** Opening DATASET RECORDS block **

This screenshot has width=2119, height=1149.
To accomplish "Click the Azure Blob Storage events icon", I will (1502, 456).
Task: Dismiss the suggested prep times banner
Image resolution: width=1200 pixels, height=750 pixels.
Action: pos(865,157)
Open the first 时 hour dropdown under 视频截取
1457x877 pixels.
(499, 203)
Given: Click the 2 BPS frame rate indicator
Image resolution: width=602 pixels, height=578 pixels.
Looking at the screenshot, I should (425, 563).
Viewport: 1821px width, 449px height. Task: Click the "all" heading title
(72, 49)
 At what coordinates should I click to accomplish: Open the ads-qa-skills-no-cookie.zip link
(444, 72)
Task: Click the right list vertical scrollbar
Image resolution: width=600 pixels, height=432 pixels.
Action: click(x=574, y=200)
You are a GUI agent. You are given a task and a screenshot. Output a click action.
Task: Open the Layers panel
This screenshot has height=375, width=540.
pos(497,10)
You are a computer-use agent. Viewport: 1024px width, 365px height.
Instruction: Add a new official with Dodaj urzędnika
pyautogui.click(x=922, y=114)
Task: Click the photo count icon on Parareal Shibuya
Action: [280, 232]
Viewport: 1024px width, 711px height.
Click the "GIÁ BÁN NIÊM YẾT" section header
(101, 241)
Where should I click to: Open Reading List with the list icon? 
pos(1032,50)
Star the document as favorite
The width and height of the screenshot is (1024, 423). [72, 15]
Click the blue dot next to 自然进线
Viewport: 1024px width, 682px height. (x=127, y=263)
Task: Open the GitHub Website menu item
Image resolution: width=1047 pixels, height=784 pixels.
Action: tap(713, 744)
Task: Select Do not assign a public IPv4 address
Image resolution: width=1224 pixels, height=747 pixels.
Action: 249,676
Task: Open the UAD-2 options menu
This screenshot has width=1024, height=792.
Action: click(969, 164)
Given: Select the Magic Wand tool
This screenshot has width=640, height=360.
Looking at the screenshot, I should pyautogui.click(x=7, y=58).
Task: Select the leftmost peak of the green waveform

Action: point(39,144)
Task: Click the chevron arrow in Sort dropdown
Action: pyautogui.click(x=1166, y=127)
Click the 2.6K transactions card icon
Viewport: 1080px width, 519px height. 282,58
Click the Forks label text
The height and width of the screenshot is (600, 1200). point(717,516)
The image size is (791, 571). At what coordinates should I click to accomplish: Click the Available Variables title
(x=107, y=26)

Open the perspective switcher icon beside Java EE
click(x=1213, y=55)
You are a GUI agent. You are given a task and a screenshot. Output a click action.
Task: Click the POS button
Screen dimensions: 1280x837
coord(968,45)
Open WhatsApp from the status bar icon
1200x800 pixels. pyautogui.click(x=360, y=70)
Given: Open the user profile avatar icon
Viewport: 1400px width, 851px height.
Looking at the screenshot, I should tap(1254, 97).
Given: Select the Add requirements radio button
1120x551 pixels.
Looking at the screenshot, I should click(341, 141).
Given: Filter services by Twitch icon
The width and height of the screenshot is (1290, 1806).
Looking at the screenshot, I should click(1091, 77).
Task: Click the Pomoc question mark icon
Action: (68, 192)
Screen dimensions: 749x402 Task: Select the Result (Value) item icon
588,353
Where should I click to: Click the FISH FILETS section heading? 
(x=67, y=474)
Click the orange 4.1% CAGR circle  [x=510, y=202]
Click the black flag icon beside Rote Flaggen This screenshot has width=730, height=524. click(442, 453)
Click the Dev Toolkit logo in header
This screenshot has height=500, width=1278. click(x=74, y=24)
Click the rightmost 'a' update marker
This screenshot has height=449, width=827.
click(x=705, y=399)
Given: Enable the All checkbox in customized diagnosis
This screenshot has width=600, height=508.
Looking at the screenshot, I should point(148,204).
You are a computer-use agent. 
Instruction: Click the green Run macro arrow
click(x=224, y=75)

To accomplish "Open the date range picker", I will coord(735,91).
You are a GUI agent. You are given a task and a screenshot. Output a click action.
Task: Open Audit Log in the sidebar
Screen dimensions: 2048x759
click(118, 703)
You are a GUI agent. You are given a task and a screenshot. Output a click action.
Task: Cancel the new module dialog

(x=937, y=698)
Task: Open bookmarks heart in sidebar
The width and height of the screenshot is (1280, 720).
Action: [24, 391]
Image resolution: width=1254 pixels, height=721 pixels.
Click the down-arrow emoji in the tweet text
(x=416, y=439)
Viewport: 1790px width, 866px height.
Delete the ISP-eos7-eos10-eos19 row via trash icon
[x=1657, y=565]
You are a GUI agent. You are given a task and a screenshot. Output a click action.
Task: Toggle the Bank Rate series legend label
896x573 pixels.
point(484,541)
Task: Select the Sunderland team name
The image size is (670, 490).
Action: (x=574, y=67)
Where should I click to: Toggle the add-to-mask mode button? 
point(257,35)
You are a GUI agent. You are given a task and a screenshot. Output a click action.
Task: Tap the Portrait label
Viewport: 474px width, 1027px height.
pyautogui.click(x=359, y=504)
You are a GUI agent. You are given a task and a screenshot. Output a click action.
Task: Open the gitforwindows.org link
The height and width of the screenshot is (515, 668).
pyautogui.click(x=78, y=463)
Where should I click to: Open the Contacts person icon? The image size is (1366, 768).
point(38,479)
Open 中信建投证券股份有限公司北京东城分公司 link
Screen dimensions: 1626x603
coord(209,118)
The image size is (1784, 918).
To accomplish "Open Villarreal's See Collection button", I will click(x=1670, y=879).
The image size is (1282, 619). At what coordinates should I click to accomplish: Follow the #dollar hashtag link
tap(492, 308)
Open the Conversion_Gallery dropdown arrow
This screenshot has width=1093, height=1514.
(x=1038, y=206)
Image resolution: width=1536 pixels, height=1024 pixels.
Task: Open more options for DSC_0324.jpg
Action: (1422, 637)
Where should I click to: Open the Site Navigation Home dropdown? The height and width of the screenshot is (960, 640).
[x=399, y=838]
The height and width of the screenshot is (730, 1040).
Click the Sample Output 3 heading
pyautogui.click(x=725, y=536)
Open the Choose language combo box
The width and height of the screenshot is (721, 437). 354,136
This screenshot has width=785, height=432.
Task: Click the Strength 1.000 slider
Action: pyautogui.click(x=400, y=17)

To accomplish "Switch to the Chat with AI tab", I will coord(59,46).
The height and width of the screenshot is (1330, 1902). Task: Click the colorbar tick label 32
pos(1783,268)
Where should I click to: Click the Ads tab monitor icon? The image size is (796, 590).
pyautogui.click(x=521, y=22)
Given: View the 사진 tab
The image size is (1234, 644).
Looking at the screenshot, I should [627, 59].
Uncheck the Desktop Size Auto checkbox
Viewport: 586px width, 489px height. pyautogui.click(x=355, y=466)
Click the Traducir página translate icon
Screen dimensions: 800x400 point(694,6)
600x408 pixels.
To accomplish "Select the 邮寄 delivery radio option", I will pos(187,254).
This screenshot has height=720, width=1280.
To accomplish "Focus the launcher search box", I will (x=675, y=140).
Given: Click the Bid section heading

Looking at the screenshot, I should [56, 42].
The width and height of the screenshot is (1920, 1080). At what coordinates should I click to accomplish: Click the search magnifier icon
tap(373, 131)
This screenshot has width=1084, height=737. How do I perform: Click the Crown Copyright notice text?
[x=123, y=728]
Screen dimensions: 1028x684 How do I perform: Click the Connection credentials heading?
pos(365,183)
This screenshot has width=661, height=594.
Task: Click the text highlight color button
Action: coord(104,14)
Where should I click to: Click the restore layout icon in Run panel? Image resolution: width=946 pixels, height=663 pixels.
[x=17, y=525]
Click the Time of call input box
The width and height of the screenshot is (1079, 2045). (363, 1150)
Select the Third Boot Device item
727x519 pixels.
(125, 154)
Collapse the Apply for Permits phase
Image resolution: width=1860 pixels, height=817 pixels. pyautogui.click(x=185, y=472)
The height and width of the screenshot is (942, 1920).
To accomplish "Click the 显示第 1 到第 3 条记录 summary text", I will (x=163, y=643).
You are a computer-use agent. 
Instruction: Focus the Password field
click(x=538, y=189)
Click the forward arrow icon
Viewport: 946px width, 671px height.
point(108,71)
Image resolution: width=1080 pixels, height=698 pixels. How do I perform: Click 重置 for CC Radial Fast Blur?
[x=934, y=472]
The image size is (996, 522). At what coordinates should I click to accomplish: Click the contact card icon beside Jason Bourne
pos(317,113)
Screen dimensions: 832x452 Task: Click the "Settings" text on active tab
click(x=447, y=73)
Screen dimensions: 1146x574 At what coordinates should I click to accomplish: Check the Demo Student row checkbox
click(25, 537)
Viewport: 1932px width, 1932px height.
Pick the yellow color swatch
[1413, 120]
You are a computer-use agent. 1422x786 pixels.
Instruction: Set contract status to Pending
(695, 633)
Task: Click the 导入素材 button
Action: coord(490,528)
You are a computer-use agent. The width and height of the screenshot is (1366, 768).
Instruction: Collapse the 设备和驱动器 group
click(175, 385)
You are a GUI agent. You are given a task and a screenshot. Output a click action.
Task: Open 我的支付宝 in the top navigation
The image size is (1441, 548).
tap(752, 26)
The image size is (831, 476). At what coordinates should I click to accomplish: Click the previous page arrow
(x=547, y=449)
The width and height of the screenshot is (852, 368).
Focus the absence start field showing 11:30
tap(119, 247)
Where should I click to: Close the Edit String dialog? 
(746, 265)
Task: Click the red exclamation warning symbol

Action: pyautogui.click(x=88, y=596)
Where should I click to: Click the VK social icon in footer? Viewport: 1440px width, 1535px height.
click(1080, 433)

** Closing DATASET RECORDS block **

> PROBLEM TO SOLVE
If a line above holds the string "menu", copy it out.

> ANSWER
Task: Open the GitHub Website menu item
Task: Open the UAD-2 options menu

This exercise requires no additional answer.